Chalom earned a B.A. cum laude in Judaic Studies from Yale University in 1997; a master's degree in Hebrew and Jewish Cultural Studies at the University of Michigan in 1999; rabbinic ordination from the IISHJ in 2001, and his PhD at the University of Michigan in Near Eastern Studies in 2005. His dissertation was titled “Modern Midrash: Jewish Identity and Literary Creativity.” He lives in suburban Chicago with his wife and two children.

== Contributions to Humanistic Judaism ==
Chalom worked as Rabbinic Intern at The Birmingham Temple from 1996 to 1999, then as Assistant Rabbi until his ordination in 2001. He served one year as co-Rabbi with Tamara Kolton after Sherwin Wine’s retirement before becoming the rabbi of KHHC in suburban Chicago in 2004. Having served as Assistant Dean at the IISHJ since 2004, he succeeded Sherwin Wine as IISHJ’s Dean for North America after Wine’s death in 2007. In addition to these roles, he has also served on the executive committee of the Association of Humanistic Rabbis and the editorial board of the quarterly magazine Humanistic Judaism. He is a prominent spokesperson for the movement in North America.

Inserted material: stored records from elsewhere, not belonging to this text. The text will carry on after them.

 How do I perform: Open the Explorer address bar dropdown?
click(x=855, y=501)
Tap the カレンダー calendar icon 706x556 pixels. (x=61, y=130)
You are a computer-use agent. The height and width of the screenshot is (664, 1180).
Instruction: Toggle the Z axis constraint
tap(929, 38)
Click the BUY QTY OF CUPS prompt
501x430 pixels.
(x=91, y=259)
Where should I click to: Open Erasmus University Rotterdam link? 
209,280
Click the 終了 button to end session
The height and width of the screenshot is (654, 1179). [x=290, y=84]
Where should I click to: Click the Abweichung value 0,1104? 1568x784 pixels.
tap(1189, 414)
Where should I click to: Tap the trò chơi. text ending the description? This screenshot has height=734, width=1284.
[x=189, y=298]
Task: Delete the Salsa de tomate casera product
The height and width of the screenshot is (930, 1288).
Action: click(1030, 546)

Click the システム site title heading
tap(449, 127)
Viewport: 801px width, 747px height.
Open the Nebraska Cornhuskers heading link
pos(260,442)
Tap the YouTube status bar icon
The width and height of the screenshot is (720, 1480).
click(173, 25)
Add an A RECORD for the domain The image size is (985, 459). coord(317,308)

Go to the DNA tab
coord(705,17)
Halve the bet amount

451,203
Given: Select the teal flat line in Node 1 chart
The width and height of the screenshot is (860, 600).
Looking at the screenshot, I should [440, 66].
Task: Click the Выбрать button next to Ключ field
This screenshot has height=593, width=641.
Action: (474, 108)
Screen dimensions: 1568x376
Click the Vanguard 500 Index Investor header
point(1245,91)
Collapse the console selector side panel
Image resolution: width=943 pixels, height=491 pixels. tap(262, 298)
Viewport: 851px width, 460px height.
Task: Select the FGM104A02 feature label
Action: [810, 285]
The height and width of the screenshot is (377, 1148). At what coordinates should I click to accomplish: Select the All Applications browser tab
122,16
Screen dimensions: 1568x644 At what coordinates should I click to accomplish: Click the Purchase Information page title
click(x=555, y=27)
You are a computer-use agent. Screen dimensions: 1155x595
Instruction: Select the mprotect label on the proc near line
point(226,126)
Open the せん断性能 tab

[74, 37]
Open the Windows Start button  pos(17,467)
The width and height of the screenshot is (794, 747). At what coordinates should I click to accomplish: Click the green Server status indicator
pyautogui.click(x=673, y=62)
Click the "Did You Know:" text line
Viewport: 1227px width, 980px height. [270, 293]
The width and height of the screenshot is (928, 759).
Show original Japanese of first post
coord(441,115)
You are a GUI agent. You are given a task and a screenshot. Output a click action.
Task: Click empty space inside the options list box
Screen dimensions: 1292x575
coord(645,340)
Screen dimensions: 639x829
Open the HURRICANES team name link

Chalom has written or edited several works related to Humanistic Judaism and also created an extensive library of educational and inspirational videos through the YouTube channels of KHHC and the IISHJ. Most recently, he co-edited Contemporary Humanistic Judaism: Beliefs, Values Practices (Jewish Publication Society/University of Nebraska Press, 2025, part of the Jewish Publication Society “Anthologies of Jewish Thought” series.

== Bibliography ==

=== Writer ===
- Introduction to Secular Humanistic Judaism: Part III – Philosophy of Secular Humanistic Judaism (IISHJ, 2009).
- Introduction to Secular Humanistic Judaism: Part II – Jewish Culture (IISHJ, 2007)
- Introduction to Secular Humanistic Judaism: Part I – Jewish History (IISHJ, 2002)

=== Editor ===
- Co-Editor (with Rabbi Jodi Kornfeld) and contributor, Contemporary Humanistic Judaism: Beliefs, Values, Practices (Jewish Publication Society/University of Nebraska Press, 2025).
- Editor, Introduction and contributor, Jews and the Muslim World: Solving the Puzzle – Selected Proceedings from Colloquium 2007 (IISHJ, 2010).

=== Contributor ===
- “Who Am I, That I Should Confront Pharaoh?” in Who by Plague: High Holiday Sermons from COVID-19 Times (ed. Rabbi Oren Steinitz, HaMotzi Press, 2021).
- “Massechet BB – Beyond Binaries” in Nondenominational Judaism: Perspectives on Pluralism and Inclusion in 21st Century Jewish Professional Education (Ben Yehuda Press, 2020).
- Introduction and Afterword, Judaism Beyond God by Sherwin T. Wine (IISHJ, 2017).
- “Humanistic Judaism” in The Encyclopedia of the Bible and its Reception (De Gruyter), 2016.
- “Humanistic Judaism and Secular Spirituality” in Phil Zuckerman, ed. Religion: Beyond Religion. (Macmillan Reference USA, 2016).
- “Understanding a ‘Religious’ Western Democracy: Israel and Its Complexities” in Theism and Public Policy: Humanist Perspectives and Responses (Palgrave Macmillan, 2014).
- Introduction and Afterword, A Provocative People: A Secular History of the Jews by Sherwin T. Wine (IISHJ, 2012).
- “Beyond Apikorsut: A Judaism for Secular Jews” in Zvi Gitelman, ed. Religion or Ethnicity? Jewish Identities in Evolution (Rutgers University Press, 2009).
- “Foreword” in Muraskin, Bennett. Humanist Readings in Jewish Folklore (Farmington Hills, MI: Milan Press and IISHJ, new paperback edition 2008). Also reprinted in Canadian Jewish Outlook.
- “To Destroy and to Build: The Balance of Creativity and Continuity” in Cohn-Sherbok, Cook, Rowens eds. A Life of Courage: Sherwin Wine and Humanistic Judaism (IIISHJ, 2003).